▶ HOW TO COMPLETE THIS TASK
For the data below, restate word for word only the lines from the line containing "Where should I click to: Click" through the line containing "You are a computer-use agent. Screen", both ends included.

▶ SUPPLIED DATA

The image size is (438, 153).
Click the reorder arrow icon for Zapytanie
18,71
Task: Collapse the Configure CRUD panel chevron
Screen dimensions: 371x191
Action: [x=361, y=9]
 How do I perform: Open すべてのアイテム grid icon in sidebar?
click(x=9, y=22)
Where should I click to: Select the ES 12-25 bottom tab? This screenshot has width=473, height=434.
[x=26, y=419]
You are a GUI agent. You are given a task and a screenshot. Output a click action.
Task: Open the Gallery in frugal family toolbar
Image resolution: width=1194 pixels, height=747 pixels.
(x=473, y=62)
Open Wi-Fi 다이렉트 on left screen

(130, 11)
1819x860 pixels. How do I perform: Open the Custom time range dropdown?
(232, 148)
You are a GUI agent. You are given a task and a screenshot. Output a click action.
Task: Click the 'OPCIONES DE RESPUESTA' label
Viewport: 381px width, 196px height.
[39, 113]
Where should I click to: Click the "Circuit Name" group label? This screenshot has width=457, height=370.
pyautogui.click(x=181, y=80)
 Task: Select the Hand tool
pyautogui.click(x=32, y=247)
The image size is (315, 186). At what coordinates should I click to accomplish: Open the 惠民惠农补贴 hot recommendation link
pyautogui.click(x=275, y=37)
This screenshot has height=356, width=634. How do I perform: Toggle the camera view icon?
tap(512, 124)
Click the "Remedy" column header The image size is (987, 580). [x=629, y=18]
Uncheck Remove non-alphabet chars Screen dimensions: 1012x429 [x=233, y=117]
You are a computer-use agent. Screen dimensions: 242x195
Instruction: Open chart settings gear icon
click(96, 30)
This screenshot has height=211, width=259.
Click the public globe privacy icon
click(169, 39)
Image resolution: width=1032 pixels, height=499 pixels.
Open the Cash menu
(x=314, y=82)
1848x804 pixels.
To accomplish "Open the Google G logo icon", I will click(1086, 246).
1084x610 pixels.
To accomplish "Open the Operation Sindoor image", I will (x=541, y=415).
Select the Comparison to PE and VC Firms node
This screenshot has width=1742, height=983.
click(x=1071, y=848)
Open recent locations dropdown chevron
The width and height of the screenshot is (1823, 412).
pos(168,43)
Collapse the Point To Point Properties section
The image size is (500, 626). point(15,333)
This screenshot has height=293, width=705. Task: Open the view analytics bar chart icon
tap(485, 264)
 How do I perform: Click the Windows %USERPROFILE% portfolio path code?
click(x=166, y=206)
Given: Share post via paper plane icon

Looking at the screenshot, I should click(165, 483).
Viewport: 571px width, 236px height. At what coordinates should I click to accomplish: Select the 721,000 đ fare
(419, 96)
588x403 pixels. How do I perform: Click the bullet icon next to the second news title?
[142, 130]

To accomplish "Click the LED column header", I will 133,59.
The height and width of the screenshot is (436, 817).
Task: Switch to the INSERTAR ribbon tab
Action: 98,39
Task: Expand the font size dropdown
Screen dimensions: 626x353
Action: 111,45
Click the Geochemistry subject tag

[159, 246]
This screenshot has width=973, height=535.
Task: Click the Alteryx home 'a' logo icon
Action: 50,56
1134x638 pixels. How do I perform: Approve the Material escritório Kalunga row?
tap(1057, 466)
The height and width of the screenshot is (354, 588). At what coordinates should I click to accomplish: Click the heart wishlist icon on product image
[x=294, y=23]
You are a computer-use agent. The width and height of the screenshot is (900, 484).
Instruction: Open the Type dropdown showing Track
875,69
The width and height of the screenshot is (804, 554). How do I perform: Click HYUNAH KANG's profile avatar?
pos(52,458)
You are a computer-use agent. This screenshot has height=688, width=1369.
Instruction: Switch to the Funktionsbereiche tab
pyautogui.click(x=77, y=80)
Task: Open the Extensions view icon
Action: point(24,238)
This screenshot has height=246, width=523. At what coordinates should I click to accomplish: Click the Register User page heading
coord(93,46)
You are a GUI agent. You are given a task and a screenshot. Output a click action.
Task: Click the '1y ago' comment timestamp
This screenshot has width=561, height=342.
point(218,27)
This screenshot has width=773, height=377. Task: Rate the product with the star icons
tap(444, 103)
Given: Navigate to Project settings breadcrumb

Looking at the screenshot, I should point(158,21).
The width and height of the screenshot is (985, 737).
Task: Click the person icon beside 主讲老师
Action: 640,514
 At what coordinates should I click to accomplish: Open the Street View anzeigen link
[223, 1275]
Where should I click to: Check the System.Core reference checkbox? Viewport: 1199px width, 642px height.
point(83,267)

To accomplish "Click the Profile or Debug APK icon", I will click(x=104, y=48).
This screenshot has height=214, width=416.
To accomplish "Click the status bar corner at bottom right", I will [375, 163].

▶ FINISHED EXERCISE
Where should I click to: Click the "Circuit Name" group label? This screenshot has width=457, height=370.
pyautogui.click(x=181, y=80)
 Task: Select the Hand tool
pyautogui.click(x=32, y=247)
The image size is (315, 186). At what coordinates should I click to accomplish: Open the 惠民惠农补贴 hot recommendation link
pyautogui.click(x=275, y=37)
This screenshot has height=356, width=634. How do I perform: Toggle the camera view icon?
tap(512, 124)
Click the "Remedy" column header The image size is (987, 580). [x=629, y=18]
Uncheck Remove non-alphabet chars Screen dimensions: 1012x429 [x=233, y=117]
You are a computer-use agent. Screen dimensions: 242x195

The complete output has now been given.